PROVIDED INFORMATION –
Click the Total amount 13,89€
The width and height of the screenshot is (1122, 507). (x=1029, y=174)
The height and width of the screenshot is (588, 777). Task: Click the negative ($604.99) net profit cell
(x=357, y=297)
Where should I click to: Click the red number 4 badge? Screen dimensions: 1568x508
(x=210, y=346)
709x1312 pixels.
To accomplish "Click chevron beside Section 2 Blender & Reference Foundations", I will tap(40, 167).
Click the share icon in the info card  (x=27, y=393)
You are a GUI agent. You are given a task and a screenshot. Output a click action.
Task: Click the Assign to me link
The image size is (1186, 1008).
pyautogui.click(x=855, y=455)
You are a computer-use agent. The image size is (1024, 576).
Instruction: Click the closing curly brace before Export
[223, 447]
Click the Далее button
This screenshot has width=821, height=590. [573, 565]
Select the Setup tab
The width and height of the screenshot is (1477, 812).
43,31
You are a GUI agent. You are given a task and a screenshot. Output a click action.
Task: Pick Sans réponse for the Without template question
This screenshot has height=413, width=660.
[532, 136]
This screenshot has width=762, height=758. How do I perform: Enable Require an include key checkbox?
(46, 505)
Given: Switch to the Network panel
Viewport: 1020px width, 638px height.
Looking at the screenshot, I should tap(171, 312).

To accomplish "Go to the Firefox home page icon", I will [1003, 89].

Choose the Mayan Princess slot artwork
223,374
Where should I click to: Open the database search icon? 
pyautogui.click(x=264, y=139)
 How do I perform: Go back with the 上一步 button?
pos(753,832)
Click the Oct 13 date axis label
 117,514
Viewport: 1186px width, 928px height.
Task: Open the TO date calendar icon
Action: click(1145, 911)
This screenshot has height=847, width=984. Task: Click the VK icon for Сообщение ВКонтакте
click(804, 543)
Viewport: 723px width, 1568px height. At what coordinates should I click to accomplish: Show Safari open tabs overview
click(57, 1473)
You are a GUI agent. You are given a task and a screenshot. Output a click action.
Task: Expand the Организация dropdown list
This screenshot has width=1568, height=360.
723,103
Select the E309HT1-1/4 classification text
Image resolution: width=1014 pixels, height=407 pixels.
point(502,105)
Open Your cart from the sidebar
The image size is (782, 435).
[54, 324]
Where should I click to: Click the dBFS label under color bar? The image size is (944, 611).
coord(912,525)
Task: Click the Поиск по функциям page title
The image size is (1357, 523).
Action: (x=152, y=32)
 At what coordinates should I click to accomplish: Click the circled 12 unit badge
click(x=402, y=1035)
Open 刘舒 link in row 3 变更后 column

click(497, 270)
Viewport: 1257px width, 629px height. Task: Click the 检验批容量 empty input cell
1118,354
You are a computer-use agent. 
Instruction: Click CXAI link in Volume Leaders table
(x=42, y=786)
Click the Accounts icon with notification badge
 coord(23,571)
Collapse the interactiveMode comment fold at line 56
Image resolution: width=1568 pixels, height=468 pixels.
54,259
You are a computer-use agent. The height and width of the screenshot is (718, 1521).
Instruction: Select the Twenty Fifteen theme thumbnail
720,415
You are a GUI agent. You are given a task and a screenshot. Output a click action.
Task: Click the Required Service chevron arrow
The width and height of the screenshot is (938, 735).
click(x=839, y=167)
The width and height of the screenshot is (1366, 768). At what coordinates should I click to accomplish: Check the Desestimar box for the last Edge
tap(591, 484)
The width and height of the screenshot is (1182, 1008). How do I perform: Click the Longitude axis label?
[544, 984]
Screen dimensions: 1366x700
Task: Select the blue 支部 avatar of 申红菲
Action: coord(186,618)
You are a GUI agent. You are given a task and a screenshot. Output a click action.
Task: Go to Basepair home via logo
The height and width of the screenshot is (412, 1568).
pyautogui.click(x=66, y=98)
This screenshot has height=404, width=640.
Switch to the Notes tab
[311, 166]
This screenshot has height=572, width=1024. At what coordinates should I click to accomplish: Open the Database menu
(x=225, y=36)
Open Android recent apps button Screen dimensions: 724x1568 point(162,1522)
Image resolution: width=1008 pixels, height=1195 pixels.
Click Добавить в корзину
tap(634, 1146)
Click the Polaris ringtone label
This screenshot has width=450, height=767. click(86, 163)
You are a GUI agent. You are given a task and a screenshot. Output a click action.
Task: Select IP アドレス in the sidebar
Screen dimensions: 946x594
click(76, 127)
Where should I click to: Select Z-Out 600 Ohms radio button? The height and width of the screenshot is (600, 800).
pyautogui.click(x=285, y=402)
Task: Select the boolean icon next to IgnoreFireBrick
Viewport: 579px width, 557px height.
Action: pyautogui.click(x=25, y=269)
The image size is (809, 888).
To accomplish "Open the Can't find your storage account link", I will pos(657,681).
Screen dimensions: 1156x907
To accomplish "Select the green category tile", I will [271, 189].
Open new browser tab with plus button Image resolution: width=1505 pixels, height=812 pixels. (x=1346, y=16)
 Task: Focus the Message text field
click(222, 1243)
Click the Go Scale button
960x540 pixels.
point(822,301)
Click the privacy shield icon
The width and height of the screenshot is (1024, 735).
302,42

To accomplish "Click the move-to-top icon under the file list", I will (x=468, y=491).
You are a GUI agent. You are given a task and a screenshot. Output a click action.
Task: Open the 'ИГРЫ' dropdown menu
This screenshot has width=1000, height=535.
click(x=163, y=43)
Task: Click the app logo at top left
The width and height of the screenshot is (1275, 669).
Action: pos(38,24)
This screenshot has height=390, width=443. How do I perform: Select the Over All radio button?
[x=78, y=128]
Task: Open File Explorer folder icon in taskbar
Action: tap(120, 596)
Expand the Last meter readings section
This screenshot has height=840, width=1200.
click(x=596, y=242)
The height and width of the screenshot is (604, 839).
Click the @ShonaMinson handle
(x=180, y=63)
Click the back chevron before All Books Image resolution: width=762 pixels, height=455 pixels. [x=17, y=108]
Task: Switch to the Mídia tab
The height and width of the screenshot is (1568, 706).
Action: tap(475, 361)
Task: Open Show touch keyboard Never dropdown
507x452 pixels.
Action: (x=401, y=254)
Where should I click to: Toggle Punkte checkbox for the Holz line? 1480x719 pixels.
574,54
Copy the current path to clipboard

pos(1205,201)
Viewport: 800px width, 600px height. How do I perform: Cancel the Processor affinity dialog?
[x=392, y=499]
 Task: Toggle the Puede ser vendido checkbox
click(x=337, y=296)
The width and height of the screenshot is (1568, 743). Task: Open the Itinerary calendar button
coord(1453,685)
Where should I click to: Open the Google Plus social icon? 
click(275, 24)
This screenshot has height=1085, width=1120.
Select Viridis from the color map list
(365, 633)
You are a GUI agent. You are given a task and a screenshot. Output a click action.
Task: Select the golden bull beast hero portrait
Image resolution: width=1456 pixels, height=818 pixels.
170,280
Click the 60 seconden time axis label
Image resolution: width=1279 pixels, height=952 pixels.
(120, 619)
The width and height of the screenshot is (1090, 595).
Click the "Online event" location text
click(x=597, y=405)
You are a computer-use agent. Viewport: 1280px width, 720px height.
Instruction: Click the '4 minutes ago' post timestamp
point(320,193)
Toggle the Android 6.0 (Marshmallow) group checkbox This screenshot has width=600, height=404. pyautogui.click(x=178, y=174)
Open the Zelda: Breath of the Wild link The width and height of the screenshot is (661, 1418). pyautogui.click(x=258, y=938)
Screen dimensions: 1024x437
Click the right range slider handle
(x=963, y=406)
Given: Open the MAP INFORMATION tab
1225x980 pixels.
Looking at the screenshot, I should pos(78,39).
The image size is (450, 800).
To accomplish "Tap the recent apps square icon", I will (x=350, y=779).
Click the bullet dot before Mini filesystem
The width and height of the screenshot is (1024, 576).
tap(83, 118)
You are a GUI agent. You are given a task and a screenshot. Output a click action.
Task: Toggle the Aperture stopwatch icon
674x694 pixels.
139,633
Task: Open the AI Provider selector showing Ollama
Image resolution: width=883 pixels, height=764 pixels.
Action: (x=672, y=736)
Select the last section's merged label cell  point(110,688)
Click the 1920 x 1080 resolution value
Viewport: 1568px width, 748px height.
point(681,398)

TASK BRIEF – Count the lines in the records above that contain the word "dropdown", and give only that number.

SOLUTION TO THIS TASK – 3